Throughout the game, the main character comes across fallen crew members and has a chance to correct their mistakes by taking control of their actions in the past using the Mental Echo; as he does so, elements of the backstory of the ship change multiple times. For example, in the unmodified back-story, the outraged crew managed to bring down the escaping helicopter during take-off, and its wreckage remained on deck to the present day – after Nesterov goes back and corrects certain actions, in the altered back-story the helicopter successfully clears the pad and its wreckage consequently vanishes from the present, clearing a path for him. However, throughout the game, Nesterov is never able to access the corpses of the three officers responsible for the catastrophe itself, either because they were on another part of the ship he cannot reach, or because they successfully escaped from the ship on the helicopter and are no longer there, and so he is unable to prevent the original tragedy.

At the end of the game, having drawn his attention by repeatedly meddling with history, a battle with Chronos, the personification of time, ensues. With Nesterov victorious, Chronos rewards his efforts by allowing him to choose to use Mental Echo on one of the three missing officers, and hence avert the entire tragedy. Possessing the first officer, he may choose not to give the decommissioning note to the Captain and instead go to help the crew with repairs; by possessing the chief engineer, he can sympathize and cheer up the Captain when he arrives with the message from HQ; by possessing the chief of security, he can choose not to support the first officer when he tries to stop the Captain from ramming the ice, instead helping the wounded Captain, whose ramming effort then succeeds.

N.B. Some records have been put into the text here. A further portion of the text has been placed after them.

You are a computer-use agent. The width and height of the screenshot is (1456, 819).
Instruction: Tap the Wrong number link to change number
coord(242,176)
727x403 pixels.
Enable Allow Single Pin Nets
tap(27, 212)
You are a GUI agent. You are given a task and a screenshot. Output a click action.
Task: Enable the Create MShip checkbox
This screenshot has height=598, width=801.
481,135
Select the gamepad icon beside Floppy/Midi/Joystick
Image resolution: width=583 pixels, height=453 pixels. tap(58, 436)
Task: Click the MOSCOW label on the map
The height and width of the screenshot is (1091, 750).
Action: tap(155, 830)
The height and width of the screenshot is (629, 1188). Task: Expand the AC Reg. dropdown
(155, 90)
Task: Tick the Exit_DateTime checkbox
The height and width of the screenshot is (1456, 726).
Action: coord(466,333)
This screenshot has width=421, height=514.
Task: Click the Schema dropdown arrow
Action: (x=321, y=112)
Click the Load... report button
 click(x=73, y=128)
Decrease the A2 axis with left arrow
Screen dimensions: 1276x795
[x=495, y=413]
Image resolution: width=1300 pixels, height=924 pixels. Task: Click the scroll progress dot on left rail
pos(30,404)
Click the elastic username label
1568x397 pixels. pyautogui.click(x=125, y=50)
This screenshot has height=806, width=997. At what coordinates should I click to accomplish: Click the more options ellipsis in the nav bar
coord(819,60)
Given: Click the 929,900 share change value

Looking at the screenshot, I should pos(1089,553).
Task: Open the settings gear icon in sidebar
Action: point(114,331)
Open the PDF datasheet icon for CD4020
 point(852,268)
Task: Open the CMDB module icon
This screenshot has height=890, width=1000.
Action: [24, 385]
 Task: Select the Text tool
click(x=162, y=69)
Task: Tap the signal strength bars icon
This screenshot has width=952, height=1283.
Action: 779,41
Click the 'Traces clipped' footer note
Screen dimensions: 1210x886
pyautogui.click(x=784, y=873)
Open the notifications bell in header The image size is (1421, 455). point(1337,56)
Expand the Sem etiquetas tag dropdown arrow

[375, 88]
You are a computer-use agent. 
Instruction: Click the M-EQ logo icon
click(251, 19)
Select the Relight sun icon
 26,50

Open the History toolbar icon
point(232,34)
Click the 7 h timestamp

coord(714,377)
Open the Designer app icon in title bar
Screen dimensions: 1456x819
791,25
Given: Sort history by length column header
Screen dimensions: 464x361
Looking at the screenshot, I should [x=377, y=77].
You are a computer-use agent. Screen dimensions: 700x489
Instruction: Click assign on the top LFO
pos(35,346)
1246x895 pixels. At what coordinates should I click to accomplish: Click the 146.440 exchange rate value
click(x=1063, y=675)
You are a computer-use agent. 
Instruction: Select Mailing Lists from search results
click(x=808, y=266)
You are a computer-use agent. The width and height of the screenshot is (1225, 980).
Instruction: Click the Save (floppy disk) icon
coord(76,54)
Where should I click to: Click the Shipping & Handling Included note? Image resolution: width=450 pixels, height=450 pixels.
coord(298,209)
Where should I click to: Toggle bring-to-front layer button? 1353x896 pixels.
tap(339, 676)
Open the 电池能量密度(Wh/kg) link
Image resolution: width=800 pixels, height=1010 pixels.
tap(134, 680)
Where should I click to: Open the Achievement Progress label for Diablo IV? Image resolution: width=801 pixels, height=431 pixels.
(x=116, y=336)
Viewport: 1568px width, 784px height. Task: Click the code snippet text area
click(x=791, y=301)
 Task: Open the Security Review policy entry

After the final flashback, the character is returned to the beginning of the game. The dog sled sequence starts the same, but when Alexander is about to fall down the cliff, he is saved by the Captain, who, together with the first officer, the chief of engineering and the chief of security, leads him aboard the North Wind; now intact and free of ice.

==Development==

The game is the first to make use of Nvidia PhysX real-time water physics as displayed in a tech demo of the game engine.

==Reception==

Cryostasis has received mixed reviews. It received an aggregated score of 68.65% on GameRankings and 69/100 on Metacritic. GameSpot awarded the game 8 out of 10, saying "Flashes of frozen brilliance help this cold-blooded horror game overcome its technological flaws...few horror games elicit chills as well as Cryostasis." Eurogamer was slightly more critical, awarding the game 6 out of 10 and stating that "it's not quite creative enough – its environments fall into a monotony of samey rooms and bulkheads – and its combat is too clunky to be delicious." IGN gave the game 6 out of 10, stating "Cryostasis benefits from the developer's creative intentions and has some very intriguing elements. The setting is spooky, the time-travel bits are engaging, and the overall vibe scores big in the traditional components of fright. On the other hand, the mystery doesn't unravel quickly enough to keep players interested and the overall progression of the game is restrictively linear. Quibbles about the relative temperature of light bulbs and campfires aside, the heat element of the game is a very creative idea that adds tension and tone to the game."

Aggregate scores
| Aggregator | Score |
|---|---|
| GameRankings | 68.43% |
| Metacritic | 69/100 |

Review scores
| Publication | Score |
|---|---|
| Eurogamer | 6/10 |
| G4 | 4/5 |
| GameRevolution | B+ |
| GameSpot | 8/10 |
| IGN | 6/10 |

===Awards===
Cryostasis received several awards during KRI in 2006 and 2007.
- KRI 2006 – "Best technologies"
- KRI 2007 – "Best game graphics"

Cryostasis also became the winner of GameSpot's Special Achievement Award 2009 in the Best Story nomination.